While Greene has shown some willingness to sit in on customer meetings, she can't possibly sit down with every customer and walk them through the basics of the cloud. And while Google has many engineers on staff who could do just that, they tend to focus more on the technical details that can fly over executives' heads.
Still, DeMichillie says, those customers would come to Google and say "Hey, spend some time with us, give us some advice." And so, the Office of the CTO was born - a team of about 30 people, half of whom are Google engineers, and half are whom are former CIOs and CTOs "who speak the executive language," he says.
Working with this office is reserved for big Google customers like Home Depot and HSBC. In a bigger-picture sense, though, DeMichillie says that Google's willingness to go hands-on, a rarity in a company of their size, is a sign of how the search giant is trying to use the cloud to rethink the ways in which customers interact with vendors.
"This move to cloud," DeMichillie says, "has the opportunity to shake up those relationships." He goes on to say that "[customers] don't get a traditional vendor-client relationship."
No quota
"We're not sales; we're not quotaed," says DeMichillie.
Instead of pushing products on customers, it's the Office of the CTO's job to just listen, educate, and occasionally call in experts from across Google to help them think about what the cloud can do for them.
The first step is taking an inventory, he says: What services are they already using, how many servers do they have, what are they supposed to accomplish, "do you have a mainframe? Where is it?" And that kind of thing. Then, it's figuring out how to get them there.
Often, DeMichillie says, Google is called in to co-exist with existing services from Microsoft or Amazon; he says that it's in Google's best interest to make those kind of deals work. Google invests heavily in technology to make sure that Microsoft technologies like SQL Server or Windows Server work seamlessly in its cloud, as well as all kinds of connectors that let you hook them up to Google's cloud services.
Google
The unofficial vision statement, DeMichillie says, is to "meet them where they are and take them further than they ever thought possible." In other words, Google would rather make sure that its stuff, especially secret weapons like its artificial intelligence capabilities, can make what you have even better, rather than risk losing you as a customer.

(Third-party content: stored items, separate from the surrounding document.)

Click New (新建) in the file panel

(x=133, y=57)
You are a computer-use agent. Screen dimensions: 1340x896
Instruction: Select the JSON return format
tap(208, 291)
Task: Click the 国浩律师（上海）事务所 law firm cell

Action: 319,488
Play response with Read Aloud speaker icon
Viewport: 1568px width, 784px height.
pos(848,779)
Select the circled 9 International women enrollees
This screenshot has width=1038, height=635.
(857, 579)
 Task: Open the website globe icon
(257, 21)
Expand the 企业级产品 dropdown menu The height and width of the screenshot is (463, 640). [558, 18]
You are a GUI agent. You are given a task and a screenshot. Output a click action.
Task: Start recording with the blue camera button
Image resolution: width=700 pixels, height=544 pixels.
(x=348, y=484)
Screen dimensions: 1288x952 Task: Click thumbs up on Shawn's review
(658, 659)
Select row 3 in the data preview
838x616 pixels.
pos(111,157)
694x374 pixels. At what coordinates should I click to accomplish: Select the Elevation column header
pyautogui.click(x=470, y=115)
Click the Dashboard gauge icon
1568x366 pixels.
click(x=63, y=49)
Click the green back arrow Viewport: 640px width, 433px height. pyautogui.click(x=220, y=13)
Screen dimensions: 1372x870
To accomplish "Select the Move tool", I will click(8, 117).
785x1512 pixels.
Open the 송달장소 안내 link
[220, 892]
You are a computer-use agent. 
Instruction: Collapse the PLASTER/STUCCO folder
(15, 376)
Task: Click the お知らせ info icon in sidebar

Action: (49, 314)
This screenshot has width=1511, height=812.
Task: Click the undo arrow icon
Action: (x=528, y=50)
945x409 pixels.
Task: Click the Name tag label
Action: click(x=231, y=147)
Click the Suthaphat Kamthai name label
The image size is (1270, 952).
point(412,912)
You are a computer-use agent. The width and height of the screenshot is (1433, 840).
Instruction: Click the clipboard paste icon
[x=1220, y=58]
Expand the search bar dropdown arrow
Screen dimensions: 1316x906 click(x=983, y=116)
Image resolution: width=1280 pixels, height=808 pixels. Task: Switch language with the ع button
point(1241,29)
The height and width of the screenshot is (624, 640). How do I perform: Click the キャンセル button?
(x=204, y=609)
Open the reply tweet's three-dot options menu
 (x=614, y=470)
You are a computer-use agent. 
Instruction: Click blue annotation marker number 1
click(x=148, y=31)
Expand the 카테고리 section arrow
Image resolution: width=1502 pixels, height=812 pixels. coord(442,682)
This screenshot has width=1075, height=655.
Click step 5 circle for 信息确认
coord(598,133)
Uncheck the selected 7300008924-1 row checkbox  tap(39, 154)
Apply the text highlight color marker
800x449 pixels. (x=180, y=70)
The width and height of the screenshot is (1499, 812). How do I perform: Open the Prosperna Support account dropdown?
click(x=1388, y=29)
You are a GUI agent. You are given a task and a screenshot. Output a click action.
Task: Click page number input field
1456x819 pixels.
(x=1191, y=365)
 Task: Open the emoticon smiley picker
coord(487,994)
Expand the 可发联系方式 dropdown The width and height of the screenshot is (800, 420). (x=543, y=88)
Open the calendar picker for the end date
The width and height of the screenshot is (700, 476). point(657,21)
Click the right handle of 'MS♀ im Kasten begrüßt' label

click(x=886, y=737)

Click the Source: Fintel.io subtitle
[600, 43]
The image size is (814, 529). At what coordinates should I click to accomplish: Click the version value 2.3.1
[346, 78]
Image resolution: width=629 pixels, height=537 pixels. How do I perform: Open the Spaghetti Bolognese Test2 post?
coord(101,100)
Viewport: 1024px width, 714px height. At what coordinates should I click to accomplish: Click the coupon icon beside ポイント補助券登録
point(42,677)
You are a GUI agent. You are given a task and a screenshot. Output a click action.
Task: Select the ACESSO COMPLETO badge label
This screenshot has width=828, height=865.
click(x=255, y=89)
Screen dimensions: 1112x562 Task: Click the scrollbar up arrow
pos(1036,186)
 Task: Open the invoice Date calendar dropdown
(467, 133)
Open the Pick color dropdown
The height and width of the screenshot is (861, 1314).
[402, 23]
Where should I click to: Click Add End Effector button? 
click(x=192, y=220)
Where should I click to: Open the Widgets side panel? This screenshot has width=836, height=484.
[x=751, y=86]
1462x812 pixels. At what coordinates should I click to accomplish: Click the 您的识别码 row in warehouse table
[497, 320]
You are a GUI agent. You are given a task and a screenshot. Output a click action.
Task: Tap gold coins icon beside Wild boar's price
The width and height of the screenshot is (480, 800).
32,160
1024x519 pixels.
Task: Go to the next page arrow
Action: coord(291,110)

Along those same lines, DeMichillie says that Google Cloud invests in tools for customers to get their data off the service, too. If a customer feels stuck in their relationship with Google, he says, "it's just not a good relationship for anybody."
Exit strategy
Once the customer has their house in order, so to speak, that's when the Office of the CTO hands it back off to "the rest of Google." From there, they can either finish the project themselves, or hire outside firms like Accenture or PWC to do it for them.
Past that engagement, DeMichillie says, Google focuses a lot on developer outreach. Cloud computing doesn't work if programmers don't want to use it to build their applications, and so Google focuses a lot on teaching the virtues of building cloud-ready applications the way that it does under its own roof.
"We like that engineer-to-engineer relationship," DeMichillie says.
Reuters/Beck Diefenbach
This is really where Google's nontraditional approach of complementing other systems really pays off, DeMichillie says: Because Google Cloud makes sure that their services play nicely with others, like those Microsoft integrations, he says, it means that programmers aren't limited in the technologies they can use.
It's a reflection of the way that programmers like to work, and of the fact that they don't like having choices taken away. If they don't like the tool you built, they can go out and get another. That's no good for Google Cloud or the customer.
"Developers won't stand for it anymore," DeMichillie.